Rapport “Rechtvaardig afbouwen van fossiele subsidies”

Allereerst is er waardering voor de inspanningen om een rapport op te leveren dat: leesbaar is, dat doorverwijst naar bronnen, en dat op de meeste punten aansluit bij definities en modellen die door internationale organisaties zijn ontwikkeld en waarvan de meesten door de Nederlandse uitvoerende macht worden onderschreven en gebruikt.

Omdat voor uw organisatie de Nederlandse overheid de gespreks-/discussiepartner is die overtuigd moet worden, is het van belang dat uw analyse door de Nederlandse overheid niet wordt ervaren als een visie die het denkraam van bewindslieden extern bekritiseerd. Dat leidt immers enkel tot loopgravendebatten over welk model al dan niet gehanteerd moet worden.

In uw rapport hanteert u een strategie die tegenwoordig ook in televisiereclames opduikt: gedrag dat CO2-reducerend is, wordt dan gepropageerd door het eigenbelang van de burgers te prikkelen.

Citaat op pagina 18: de subsidie voor de fossiele industrie kost de gemiddelde Nederlander jaarlijks veel minder dan de subsidie voor de kinderopvang of de verhoging van het minimumloon.
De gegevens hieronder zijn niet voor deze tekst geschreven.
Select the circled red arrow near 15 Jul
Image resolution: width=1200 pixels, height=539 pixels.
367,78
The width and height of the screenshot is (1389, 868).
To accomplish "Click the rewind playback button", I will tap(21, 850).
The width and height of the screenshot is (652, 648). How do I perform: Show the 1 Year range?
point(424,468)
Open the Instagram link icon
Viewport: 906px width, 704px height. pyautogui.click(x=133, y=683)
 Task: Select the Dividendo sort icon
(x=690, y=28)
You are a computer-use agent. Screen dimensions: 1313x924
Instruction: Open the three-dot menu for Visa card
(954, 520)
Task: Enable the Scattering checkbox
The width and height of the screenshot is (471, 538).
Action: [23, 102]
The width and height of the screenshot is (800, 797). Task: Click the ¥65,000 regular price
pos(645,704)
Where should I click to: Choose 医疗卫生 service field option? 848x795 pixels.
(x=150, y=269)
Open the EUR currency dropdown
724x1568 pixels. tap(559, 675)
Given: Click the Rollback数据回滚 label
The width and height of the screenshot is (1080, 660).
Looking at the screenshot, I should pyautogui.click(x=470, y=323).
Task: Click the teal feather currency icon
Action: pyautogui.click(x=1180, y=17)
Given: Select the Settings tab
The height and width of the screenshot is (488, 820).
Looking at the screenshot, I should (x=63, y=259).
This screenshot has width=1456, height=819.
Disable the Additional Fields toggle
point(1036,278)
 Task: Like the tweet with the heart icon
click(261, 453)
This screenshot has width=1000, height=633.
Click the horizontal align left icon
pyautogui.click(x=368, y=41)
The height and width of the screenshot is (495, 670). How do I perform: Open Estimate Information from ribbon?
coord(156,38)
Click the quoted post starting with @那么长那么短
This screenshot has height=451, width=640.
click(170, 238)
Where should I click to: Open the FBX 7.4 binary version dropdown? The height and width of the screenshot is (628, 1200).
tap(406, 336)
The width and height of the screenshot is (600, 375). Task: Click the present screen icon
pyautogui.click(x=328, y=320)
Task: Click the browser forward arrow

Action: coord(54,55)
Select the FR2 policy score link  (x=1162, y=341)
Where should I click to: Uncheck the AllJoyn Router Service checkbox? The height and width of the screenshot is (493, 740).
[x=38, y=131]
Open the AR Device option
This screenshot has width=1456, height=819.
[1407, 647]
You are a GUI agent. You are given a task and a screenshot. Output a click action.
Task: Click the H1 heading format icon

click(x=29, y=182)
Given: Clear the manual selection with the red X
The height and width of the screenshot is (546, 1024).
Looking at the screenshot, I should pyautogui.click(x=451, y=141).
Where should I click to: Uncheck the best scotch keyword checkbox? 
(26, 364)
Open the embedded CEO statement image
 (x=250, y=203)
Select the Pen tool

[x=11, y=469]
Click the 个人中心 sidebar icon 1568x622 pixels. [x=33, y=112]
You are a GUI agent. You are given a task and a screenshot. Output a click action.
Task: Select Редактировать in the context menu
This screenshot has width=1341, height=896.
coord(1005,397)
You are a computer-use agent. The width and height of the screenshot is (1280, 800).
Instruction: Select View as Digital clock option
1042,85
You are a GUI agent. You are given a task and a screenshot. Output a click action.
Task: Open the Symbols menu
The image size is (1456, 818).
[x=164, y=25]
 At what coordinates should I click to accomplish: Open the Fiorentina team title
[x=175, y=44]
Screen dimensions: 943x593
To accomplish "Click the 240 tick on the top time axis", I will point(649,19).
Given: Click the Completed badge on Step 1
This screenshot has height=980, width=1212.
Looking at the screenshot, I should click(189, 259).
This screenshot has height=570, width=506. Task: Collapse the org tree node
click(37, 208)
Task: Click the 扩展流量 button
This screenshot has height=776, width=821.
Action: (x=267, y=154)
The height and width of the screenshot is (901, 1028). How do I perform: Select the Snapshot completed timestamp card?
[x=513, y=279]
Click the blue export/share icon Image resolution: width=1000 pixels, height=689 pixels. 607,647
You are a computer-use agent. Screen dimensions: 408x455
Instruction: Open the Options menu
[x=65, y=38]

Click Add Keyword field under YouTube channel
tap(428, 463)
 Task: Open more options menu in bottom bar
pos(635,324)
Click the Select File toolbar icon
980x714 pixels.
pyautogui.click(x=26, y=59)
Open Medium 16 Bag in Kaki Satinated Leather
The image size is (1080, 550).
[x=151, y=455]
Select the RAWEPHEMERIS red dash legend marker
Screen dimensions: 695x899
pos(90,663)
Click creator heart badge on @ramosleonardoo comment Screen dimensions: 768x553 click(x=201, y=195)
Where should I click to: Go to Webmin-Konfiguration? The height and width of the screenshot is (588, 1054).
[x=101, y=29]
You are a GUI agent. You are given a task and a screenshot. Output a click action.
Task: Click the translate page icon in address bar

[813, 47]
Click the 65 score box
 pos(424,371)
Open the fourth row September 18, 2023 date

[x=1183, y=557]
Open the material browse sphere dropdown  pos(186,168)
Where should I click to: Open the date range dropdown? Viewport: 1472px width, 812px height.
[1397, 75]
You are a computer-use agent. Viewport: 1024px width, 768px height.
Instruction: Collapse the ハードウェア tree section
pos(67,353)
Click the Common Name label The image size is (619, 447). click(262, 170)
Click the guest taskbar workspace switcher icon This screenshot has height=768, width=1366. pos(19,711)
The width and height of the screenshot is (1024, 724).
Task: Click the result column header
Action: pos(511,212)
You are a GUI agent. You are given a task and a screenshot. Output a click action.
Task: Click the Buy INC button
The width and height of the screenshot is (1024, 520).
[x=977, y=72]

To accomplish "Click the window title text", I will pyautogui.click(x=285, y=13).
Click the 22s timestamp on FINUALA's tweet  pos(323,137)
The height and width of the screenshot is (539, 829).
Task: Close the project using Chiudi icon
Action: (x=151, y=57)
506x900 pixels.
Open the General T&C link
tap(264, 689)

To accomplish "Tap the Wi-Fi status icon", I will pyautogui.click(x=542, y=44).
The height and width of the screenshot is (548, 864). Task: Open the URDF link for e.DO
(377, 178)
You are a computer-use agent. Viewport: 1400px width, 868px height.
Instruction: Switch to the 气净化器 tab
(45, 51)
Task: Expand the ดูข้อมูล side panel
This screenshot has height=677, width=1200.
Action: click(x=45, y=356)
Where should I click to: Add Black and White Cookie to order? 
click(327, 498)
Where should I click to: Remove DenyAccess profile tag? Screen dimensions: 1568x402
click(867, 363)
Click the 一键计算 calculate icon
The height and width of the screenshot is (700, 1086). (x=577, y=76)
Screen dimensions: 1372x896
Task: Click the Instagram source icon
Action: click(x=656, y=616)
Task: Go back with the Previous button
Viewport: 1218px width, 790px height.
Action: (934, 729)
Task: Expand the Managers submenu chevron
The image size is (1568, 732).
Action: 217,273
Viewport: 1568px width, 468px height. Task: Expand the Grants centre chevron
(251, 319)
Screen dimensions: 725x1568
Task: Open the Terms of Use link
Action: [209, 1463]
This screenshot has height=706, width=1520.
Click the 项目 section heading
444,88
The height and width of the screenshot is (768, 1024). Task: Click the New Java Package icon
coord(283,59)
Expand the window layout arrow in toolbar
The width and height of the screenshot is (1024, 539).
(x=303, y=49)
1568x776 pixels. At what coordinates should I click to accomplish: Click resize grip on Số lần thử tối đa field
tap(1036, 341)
Met die strategie slaat men een doodlopende steeg in.

Enkele feiten:

  • De ‘berekeningen’ kloppen zelden of nooit (een elektrische auto is feitelijk duurder dan een benzineauto), er vindt altijd ergerlijke manipulatie plaats.
    1. Zo laat uw organisatie in het overzicht op pagina 18 de subsidies aan het onderwijs, aan cosmetische operaties, aan het aanleggen van glasvezelkabels en aan organiseren en voortzetten van gewelddadige conflicten weg.

Bij dit soort ‘het is heus ook in uw eigenbelang, hoor’-benaderingen zou volledigheid niet misstaan. Echter, indien u op pagina 18 zou streven naar volledigheid, zou u evenwel dubbeltellingen niet kunnen voorkomen. De totale overheidssubsidie zou dan mogelijk een veelvoud van de jaarlijkse  overheids-begroting bedragen (dat is een paradox, maar de meeste lezers zouden dan toch denken dat er iets niet klopt…).

Elders in uw rapport volgt u een andere strategie, namelijk die waarin wordt getracht een norm af te leiden uit feiten.

Omdat het analytisch niet mogelijk is normen af te leiden uit feiten, moeten in deze afleiding naast rapporten en modellen, ook waarden worden binnengesmokkeld. Een ‘plat’ voorbeeld kan zijn: ‘klimaatopwarming is ongewenst’.

Die input zou niet door iedereen worden geaccepteerd en klimaatopwarming is inmiddels via alle routes als een wenselijkheid gepresenteerd. Daar zitten veel ondoorgrondelijke gedachtenkronkels tussen, maar die routes hebben met de hier ‘plat’ weergegeven afleiding gemeen dat er steeds nieuwe waarden moeten worden toegevoegd die ook weer weersproken kunnen worden.

Tegenover de stelling dat juist de arme landen onder de klimaatopwarming te lijden zullen hebben, wordt dan de stelling geplaatst dat juist de arme landen rijker kunnen worden door de zonne-energie, etc. Als we het allemaal uit zouden schrijven, zouden we ervaren dat een dispuut over waarden overvloeit in een dispuut over feiten terwijl we al weten dat een dispuut over feiten niet kan resulteren in een analytisch zuivere afleiding van normen. De strategie die u her en der in uw rapport volgt, is dus minder ergerlijk dan manipulaties vanuit een vermeend eigenbelang, maar leidt evenmin tot een analytisch overtuigend eindpunt.

Uw rapport moet derhalve worden geduid vanuit een zet in het machtspel dat organisaties als de uwe spelen met overheden en bedrijven.